Numerous etiologies of subcutaneous emphysema have been described. Pneumomediastinum was first recognized as a medical entity by Laennec, who reported it as a consequence of trauma in 1819. Later, in 1939, at The Johns Hopkins Hospital, Dr. Louis Hamman described it in postpartum woman; indeed, subcutaneous emphysema is sometimes known as Hamman's syndrome. However, in some medical circles, it can instead be more commonly known as Macklin's Syndrome after L. Macklin, in 1939, and M.T. and C.C. Macklin, in 1944, who cumulatively went on to describe the pathophysiology in more detail.

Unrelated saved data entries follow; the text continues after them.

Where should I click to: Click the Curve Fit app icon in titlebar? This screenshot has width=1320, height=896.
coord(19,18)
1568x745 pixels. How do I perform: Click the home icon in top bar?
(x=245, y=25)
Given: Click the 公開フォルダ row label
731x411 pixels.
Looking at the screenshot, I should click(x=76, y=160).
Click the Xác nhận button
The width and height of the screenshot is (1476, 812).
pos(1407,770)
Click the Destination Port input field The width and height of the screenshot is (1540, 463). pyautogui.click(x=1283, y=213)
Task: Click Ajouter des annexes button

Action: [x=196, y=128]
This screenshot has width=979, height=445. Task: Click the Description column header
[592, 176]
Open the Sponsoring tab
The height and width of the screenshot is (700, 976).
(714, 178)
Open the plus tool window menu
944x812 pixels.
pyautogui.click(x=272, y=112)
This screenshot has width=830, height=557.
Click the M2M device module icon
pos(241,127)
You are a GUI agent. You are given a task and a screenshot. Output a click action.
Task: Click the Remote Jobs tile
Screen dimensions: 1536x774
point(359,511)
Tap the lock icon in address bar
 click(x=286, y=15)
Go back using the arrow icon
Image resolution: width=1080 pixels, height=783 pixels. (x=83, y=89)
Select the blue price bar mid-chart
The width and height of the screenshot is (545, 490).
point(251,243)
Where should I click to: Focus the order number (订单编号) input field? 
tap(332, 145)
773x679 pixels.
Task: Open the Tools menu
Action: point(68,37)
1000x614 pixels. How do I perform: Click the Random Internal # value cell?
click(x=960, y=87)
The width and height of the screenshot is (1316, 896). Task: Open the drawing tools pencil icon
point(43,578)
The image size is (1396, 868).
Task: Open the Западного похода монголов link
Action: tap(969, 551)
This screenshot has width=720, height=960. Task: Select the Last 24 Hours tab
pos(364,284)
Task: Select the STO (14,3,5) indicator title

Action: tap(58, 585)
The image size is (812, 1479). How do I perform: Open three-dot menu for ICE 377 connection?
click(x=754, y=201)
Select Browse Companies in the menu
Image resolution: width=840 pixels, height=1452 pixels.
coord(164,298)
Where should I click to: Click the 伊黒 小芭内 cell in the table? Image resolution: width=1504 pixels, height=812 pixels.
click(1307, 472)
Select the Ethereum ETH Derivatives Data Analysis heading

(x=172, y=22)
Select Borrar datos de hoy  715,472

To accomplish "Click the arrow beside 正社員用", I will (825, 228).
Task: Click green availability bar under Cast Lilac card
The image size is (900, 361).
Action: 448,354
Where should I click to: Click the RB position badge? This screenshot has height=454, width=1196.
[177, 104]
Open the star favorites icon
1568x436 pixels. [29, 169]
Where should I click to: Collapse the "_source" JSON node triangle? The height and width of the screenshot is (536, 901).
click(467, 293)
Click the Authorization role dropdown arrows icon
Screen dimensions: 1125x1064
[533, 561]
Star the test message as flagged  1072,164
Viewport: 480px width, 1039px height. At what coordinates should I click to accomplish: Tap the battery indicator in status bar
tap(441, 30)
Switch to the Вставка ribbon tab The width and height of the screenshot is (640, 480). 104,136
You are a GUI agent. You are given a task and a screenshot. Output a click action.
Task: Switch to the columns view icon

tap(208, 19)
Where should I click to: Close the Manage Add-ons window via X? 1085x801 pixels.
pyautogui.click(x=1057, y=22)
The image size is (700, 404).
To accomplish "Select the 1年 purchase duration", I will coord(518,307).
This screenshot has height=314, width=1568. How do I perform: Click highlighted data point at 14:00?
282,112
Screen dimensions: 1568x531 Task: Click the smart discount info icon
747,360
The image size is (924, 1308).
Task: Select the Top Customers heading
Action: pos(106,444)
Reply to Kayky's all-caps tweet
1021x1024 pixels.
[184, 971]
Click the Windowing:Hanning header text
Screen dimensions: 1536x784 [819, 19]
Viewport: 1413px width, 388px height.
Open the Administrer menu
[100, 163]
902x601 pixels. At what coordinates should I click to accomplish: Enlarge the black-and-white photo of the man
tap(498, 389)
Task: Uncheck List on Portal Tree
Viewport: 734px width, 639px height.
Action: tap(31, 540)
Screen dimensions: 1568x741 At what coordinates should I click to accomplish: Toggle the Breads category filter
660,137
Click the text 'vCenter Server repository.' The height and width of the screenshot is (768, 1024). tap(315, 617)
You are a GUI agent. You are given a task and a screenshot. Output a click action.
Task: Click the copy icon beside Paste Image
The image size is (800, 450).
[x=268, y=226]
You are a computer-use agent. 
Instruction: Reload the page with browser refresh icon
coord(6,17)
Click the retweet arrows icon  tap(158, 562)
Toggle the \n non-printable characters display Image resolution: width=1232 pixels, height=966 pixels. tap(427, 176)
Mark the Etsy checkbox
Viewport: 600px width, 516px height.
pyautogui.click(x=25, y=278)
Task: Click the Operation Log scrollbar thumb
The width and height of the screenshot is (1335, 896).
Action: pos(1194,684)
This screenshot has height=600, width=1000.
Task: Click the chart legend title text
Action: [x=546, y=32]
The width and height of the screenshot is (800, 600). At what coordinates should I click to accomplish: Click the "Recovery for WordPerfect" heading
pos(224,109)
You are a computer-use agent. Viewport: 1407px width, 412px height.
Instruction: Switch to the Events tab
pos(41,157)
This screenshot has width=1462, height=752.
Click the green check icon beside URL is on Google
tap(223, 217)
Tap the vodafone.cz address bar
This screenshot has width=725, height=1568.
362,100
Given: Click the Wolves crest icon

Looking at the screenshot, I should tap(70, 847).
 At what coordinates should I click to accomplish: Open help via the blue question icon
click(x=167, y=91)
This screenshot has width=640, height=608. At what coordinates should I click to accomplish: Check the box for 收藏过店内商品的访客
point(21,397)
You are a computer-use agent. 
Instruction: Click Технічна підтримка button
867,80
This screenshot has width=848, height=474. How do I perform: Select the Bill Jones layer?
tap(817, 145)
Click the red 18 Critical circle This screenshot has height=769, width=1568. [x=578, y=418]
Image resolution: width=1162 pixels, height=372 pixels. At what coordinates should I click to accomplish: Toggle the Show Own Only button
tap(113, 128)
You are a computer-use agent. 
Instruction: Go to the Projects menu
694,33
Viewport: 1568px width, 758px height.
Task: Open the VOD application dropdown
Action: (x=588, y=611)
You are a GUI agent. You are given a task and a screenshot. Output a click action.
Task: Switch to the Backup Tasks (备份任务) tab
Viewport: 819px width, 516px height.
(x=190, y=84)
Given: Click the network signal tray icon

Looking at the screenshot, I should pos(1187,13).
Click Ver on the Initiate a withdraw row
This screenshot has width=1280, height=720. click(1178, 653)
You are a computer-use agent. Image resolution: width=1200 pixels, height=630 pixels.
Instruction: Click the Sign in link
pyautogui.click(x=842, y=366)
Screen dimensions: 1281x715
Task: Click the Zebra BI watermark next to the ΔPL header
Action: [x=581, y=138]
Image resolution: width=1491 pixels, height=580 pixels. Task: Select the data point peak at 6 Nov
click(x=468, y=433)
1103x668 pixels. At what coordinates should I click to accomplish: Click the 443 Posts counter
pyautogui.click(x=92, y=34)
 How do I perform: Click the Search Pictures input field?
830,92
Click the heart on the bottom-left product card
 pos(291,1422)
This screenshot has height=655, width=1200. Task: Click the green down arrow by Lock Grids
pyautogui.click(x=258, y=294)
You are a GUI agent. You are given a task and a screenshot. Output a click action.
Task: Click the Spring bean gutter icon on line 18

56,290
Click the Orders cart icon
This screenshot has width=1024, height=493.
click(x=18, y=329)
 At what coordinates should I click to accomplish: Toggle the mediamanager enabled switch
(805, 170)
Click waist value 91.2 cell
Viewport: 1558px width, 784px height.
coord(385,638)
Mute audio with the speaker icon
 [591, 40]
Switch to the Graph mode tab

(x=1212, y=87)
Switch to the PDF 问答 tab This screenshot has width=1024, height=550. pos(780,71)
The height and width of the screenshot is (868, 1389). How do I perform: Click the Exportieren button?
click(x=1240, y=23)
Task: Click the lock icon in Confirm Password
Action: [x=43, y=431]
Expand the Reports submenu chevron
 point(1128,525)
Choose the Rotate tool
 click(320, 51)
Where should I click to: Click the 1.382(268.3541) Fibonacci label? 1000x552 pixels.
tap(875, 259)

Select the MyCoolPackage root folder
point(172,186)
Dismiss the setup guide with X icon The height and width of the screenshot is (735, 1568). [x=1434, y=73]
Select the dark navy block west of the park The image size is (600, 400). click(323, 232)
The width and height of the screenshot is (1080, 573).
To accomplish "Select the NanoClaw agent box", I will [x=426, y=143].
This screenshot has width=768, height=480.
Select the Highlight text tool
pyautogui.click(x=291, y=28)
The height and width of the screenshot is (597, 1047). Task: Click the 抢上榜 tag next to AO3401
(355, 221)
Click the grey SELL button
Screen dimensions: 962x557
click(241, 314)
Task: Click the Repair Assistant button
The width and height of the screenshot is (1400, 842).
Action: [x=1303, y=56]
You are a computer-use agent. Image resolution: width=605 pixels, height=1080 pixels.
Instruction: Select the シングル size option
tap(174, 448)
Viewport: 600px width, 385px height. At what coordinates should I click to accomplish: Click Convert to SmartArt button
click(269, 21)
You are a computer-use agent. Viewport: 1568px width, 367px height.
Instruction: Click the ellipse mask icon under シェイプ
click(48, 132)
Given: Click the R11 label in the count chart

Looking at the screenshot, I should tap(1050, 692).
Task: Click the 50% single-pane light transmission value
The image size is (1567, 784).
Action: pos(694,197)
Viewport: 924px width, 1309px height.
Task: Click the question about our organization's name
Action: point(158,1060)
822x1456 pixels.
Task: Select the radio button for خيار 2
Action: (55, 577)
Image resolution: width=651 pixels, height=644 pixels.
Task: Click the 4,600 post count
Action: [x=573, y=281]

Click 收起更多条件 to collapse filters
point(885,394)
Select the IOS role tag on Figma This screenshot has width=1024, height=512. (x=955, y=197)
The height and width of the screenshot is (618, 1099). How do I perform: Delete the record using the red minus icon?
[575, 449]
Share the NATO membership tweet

Subcutaneous emphysema can result from puncture of parts of the respiratory or gastrointestinal systems. Particularly in the chest and neck, air may become trapped as a result of penetrating trauma (e.g., gunshot wounds or stab wounds) or blunt trauma. Infection (e.g., gas gangrene) can cause gas to be trapped in the subcutaneous tissues. Subcutaneous emphysema can be caused by medical procedures and medical conditions that cause the pressure in the alveoli of the lung to be higher than that in the tissues outside of them. Its most common causes are pneumothorax and a chest tube that has become occluded by a blood clot or fibrinous material. It can also occur spontaneously due to rupture of the alveoli with dramatic presentation. When the condition is caused by surgery it is called surgical emphysema. The term spontaneous subcutaneous emphysema is used when the cause is not clear. Subcutaneous emphysema is not typically dangerous in and of itself, however it can be a symptom of very dangerous underlying conditions, such as pneumothorax. Although the underlying conditions require treatment, subcutaneous emphysema usually does not; small amounts of air are reabsorbed by the body. However, subcutaneous emphysema can be uncomfortable and may interfere with breathing, and is often treated by removing air from the tissues, for example by using large bore needles, skin incisions or subcutaneous catheterization.